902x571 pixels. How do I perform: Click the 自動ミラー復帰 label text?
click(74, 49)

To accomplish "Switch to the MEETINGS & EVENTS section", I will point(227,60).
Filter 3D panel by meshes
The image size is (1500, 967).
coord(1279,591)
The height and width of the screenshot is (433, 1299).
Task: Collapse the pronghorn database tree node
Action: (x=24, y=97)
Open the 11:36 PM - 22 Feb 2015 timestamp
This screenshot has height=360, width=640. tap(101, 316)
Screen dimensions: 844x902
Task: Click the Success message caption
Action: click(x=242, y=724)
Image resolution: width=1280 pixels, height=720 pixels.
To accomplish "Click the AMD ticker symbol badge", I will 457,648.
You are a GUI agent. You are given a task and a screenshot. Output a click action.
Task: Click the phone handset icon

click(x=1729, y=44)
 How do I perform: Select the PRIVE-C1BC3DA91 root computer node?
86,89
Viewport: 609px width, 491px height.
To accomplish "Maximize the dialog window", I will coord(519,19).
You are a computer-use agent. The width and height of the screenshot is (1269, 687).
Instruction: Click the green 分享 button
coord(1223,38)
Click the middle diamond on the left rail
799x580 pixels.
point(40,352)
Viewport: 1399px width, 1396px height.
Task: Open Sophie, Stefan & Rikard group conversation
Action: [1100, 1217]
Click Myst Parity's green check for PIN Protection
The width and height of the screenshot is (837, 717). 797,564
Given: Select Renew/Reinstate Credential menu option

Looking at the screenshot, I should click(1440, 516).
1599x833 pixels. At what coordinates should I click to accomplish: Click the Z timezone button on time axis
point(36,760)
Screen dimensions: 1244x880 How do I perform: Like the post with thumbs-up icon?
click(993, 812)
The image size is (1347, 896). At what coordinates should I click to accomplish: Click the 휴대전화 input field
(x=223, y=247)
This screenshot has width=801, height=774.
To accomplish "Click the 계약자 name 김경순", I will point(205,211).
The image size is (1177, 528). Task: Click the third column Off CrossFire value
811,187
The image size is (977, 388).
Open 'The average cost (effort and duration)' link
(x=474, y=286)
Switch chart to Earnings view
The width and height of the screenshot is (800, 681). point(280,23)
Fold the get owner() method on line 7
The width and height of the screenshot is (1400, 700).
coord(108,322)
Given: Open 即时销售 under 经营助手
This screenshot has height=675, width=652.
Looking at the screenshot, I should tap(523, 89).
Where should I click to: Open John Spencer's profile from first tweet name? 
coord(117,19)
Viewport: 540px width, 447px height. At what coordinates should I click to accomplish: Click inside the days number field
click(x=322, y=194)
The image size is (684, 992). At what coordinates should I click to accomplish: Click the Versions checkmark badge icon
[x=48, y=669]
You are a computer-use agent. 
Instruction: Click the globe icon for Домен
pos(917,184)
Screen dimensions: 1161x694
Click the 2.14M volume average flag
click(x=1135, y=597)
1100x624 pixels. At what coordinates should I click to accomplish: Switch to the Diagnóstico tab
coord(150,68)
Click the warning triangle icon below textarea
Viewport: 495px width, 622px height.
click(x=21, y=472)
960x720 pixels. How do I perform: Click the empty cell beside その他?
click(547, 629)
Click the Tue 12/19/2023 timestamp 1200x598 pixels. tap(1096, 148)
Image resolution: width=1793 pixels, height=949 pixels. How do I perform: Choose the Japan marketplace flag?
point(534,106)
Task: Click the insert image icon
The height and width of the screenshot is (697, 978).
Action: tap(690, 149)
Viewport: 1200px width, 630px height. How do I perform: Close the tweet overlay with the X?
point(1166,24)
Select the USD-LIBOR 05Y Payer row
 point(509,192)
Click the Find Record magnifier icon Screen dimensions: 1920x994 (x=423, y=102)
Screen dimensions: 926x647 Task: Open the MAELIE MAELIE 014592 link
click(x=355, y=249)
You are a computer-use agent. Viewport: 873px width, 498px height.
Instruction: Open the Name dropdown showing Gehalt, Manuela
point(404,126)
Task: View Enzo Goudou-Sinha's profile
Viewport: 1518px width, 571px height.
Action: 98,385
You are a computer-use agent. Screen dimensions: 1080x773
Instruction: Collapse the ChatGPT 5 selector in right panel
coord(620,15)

EXERCISE: Write out the lines above, starting at the line that contains "Image resolution: width=1793" and ending with the final line, and nothing else; copy them exactly.

RESPONSE AREA:
Image resolution: width=1793 pixels, height=949 pixels. How do I perform: Choose the Japan marketplace flag?
point(534,106)
Task: Click the insert image icon
The height and width of the screenshot is (697, 978).
Action: tap(690, 149)
Viewport: 1200px width, 630px height. How do I perform: Close the tweet overlay with the X?
point(1166,24)
Select the USD-LIBOR 05Y Payer row
 point(509,192)
Click the Find Record magnifier icon Screen dimensions: 1920x994 (x=423, y=102)
Screen dimensions: 926x647 Task: Open the MAELIE MAELIE 014592 link
click(x=355, y=249)
You are a computer-use agent. Viewport: 873px width, 498px height.
Instruction: Open the Name dropdown showing Gehalt, Manuela
point(404,126)
Task: View Enzo Goudou-Sinha's profile
Viewport: 1518px width, 571px height.
Action: 98,385
You are a computer-use agent. Screen dimensions: 1080x773
Instruction: Collapse the ChatGPT 5 selector in right panel
coord(620,15)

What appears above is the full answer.